Set out exactly, line by line, the stretch of data below that begins at the line containing "The height and width of the screenshot is (733, 1568)." and ends at the line containing "has width=619, height=473.", with both ends kept.

*** Extracted records Section Begins ***

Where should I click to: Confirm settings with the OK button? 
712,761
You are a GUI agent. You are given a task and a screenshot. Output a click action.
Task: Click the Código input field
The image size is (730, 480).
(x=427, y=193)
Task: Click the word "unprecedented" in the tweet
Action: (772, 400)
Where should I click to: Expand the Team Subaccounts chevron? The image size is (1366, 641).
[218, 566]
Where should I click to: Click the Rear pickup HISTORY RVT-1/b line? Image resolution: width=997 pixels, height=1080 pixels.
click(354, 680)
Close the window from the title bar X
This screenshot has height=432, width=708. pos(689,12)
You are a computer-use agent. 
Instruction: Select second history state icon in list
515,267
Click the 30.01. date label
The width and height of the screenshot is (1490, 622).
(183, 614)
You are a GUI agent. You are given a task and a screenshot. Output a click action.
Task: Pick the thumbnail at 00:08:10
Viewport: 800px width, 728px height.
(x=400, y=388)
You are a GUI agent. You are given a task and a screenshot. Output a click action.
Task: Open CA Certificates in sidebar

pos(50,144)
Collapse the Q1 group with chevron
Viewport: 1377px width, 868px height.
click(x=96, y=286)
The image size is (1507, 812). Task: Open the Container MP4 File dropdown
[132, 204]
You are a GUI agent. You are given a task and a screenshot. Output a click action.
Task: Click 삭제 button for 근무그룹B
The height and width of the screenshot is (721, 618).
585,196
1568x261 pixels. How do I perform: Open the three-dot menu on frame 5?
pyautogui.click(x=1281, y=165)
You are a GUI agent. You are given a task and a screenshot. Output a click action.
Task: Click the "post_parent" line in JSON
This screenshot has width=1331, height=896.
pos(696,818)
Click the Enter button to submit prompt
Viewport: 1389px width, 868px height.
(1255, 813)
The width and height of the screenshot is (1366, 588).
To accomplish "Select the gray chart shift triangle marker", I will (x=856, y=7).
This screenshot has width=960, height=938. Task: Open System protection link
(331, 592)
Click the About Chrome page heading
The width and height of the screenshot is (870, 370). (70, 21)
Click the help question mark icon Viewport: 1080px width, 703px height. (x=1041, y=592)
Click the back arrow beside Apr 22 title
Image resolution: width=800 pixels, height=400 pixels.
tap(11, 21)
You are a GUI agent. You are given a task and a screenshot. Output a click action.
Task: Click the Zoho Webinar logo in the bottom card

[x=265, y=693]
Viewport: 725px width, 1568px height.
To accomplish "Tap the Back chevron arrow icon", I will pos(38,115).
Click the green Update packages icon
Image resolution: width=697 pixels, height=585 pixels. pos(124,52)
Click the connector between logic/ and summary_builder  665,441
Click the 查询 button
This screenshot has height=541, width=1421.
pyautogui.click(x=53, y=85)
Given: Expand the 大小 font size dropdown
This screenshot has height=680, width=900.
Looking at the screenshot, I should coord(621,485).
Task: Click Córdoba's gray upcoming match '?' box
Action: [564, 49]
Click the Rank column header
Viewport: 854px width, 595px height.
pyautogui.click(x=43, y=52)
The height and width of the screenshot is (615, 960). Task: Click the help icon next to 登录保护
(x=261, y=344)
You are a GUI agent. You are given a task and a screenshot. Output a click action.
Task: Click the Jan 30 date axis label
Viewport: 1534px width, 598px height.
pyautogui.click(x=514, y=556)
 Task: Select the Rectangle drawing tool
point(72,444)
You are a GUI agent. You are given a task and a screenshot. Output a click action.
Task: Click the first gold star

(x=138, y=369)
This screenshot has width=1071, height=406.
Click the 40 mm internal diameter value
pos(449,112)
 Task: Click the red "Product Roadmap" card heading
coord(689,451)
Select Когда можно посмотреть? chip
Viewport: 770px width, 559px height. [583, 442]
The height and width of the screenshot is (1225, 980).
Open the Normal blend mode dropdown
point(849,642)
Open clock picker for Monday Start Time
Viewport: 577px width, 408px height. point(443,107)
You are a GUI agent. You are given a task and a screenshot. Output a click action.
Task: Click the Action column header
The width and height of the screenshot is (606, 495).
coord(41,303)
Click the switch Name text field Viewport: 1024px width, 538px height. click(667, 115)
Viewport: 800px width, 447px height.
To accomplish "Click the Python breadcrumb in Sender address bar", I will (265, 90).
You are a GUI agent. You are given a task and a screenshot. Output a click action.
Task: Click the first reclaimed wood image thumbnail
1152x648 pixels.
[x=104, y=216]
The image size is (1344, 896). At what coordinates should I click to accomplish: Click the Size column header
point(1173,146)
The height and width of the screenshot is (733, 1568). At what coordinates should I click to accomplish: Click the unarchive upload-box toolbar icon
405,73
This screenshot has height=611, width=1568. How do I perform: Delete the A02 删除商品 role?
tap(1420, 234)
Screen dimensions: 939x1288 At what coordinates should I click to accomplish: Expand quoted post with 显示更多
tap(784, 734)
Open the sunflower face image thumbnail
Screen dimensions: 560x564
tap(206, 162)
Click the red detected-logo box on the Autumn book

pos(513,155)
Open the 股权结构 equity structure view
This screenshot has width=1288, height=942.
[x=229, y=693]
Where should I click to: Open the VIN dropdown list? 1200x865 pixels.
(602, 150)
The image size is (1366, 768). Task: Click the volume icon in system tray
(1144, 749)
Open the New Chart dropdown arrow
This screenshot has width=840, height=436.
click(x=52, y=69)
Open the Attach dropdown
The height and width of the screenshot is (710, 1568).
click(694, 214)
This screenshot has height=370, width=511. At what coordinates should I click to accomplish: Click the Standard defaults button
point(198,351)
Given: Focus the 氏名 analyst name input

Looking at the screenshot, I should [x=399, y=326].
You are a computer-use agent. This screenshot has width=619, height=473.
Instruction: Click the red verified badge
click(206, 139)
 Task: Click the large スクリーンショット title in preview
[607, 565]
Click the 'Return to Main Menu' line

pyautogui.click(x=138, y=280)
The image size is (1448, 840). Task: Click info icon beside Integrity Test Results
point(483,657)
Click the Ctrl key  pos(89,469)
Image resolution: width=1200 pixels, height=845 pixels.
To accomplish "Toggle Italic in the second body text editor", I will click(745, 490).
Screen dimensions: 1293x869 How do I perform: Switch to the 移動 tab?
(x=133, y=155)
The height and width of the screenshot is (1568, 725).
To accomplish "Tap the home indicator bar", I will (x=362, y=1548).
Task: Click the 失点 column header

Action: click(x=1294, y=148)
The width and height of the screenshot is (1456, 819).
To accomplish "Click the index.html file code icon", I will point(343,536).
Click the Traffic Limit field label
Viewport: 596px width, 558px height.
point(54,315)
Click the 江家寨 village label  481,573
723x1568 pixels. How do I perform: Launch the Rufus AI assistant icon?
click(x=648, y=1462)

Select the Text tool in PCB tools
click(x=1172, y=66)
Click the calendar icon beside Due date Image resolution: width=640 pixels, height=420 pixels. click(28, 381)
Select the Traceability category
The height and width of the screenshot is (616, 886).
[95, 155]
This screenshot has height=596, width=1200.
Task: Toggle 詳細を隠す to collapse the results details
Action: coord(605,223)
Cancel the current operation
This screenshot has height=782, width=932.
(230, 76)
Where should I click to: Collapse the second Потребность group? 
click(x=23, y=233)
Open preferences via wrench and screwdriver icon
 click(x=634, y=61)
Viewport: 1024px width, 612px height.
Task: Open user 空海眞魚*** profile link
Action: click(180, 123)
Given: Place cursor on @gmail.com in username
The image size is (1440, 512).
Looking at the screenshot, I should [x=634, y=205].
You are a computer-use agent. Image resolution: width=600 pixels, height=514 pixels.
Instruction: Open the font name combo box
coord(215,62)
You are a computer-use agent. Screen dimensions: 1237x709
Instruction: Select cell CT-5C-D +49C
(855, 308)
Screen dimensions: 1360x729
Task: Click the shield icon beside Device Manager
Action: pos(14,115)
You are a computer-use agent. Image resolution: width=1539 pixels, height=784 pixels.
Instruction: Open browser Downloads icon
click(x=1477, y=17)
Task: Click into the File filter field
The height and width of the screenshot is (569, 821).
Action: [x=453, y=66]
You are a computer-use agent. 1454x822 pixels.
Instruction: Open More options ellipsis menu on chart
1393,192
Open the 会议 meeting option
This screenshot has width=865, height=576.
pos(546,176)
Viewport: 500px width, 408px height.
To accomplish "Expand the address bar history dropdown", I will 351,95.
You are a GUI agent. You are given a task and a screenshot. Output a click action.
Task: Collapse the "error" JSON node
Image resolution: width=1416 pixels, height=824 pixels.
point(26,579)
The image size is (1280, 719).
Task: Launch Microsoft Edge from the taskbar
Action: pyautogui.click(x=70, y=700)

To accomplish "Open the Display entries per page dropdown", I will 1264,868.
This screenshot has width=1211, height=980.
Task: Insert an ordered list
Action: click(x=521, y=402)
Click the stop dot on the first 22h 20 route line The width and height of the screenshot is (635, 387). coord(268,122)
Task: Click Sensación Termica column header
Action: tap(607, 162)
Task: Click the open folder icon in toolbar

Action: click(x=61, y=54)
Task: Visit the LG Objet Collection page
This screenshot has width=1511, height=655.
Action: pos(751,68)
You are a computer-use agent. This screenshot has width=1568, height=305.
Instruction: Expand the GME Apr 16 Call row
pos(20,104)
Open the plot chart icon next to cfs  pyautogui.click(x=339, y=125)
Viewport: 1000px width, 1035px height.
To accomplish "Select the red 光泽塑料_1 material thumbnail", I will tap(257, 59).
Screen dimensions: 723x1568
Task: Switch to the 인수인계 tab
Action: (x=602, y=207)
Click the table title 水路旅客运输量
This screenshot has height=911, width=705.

*** Extracted records Section Ends ***

The completed task:
The height and width of the screenshot is (733, 1568). At what coordinates should I click to accomplish: Click the unarchive upload-box toolbar icon
405,73
This screenshot has height=611, width=1568. How do I perform: Delete the A02 删除商品 role?
tap(1420, 234)
Screen dimensions: 939x1288 At what coordinates should I click to accomplish: Expand quoted post with 显示更多
tap(784, 734)
Open the sunflower face image thumbnail
Screen dimensions: 560x564
tap(206, 162)
Click the red detected-logo box on the Autumn book

pos(513,155)
Open the 股权结构 equity structure view
This screenshot has width=1288, height=942.
[x=229, y=693]
Where should I click to: Open the VIN dropdown list? 1200x865 pixels.
(602, 150)
The image size is (1366, 768). Task: Click the volume icon in system tray
(1144, 749)
Open the New Chart dropdown arrow
This screenshot has width=840, height=436.
click(x=52, y=69)
Open the Attach dropdown
The height and width of the screenshot is (710, 1568).
click(694, 214)
This screenshot has height=370, width=511. At what coordinates should I click to accomplish: Click the Standard defaults button
point(198,351)
Given: Focus the 氏名 analyst name input

Looking at the screenshot, I should [x=399, y=326].
You are a computer-use agent. This screenshot has width=619, height=473.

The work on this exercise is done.